**PROMPT:** Compute how many lines in the records below contain the string "computer" and give that number without other output.

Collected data
★ ★ ★ ★ ★

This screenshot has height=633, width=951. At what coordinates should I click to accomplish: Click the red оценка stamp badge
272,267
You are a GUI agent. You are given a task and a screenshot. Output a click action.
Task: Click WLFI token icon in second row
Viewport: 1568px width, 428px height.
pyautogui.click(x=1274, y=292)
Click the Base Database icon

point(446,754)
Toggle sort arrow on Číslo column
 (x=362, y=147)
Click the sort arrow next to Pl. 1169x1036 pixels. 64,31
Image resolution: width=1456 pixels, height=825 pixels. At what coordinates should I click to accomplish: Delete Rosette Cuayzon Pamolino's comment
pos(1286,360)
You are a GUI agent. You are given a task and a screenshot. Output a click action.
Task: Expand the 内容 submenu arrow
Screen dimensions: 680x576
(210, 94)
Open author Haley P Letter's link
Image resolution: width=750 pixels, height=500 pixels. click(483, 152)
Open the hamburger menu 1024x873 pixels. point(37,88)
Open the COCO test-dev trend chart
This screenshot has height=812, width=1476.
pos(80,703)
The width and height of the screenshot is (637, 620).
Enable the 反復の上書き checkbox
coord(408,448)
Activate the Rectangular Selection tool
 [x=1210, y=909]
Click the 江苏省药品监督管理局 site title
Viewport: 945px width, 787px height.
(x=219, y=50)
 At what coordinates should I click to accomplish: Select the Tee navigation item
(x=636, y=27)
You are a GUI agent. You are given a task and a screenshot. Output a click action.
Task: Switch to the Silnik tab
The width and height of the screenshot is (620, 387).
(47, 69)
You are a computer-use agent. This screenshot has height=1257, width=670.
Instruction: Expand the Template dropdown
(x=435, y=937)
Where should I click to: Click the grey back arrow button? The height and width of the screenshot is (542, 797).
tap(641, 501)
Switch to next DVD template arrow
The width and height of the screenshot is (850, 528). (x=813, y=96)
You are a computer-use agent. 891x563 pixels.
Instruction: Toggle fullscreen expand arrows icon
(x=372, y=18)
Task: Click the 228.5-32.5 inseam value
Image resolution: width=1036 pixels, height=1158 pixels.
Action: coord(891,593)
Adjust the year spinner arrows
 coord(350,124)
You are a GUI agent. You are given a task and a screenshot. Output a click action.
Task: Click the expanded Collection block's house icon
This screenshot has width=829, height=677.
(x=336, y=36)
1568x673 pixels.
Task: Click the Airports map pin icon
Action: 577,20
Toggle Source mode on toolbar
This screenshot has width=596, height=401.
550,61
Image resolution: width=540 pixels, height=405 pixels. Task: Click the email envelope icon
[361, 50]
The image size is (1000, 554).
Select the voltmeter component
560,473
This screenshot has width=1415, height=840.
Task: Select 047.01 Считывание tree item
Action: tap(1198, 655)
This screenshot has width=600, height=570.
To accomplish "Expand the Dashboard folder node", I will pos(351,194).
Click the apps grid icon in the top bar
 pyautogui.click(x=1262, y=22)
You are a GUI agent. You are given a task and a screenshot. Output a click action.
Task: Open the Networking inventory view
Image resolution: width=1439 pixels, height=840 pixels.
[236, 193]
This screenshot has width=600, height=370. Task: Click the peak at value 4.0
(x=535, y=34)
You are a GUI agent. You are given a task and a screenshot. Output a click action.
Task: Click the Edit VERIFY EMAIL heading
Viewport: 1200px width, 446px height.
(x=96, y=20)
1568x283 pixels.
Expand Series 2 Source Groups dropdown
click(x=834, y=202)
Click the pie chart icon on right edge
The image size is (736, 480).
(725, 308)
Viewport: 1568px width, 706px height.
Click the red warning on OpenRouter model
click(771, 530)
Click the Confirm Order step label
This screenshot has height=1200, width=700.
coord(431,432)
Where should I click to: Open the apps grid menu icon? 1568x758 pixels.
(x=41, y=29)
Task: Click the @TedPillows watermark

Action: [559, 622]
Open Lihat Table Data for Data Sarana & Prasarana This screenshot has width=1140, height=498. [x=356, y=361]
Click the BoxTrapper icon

★ ★ ★ ★ ★

**RESPONSE BOX:** 2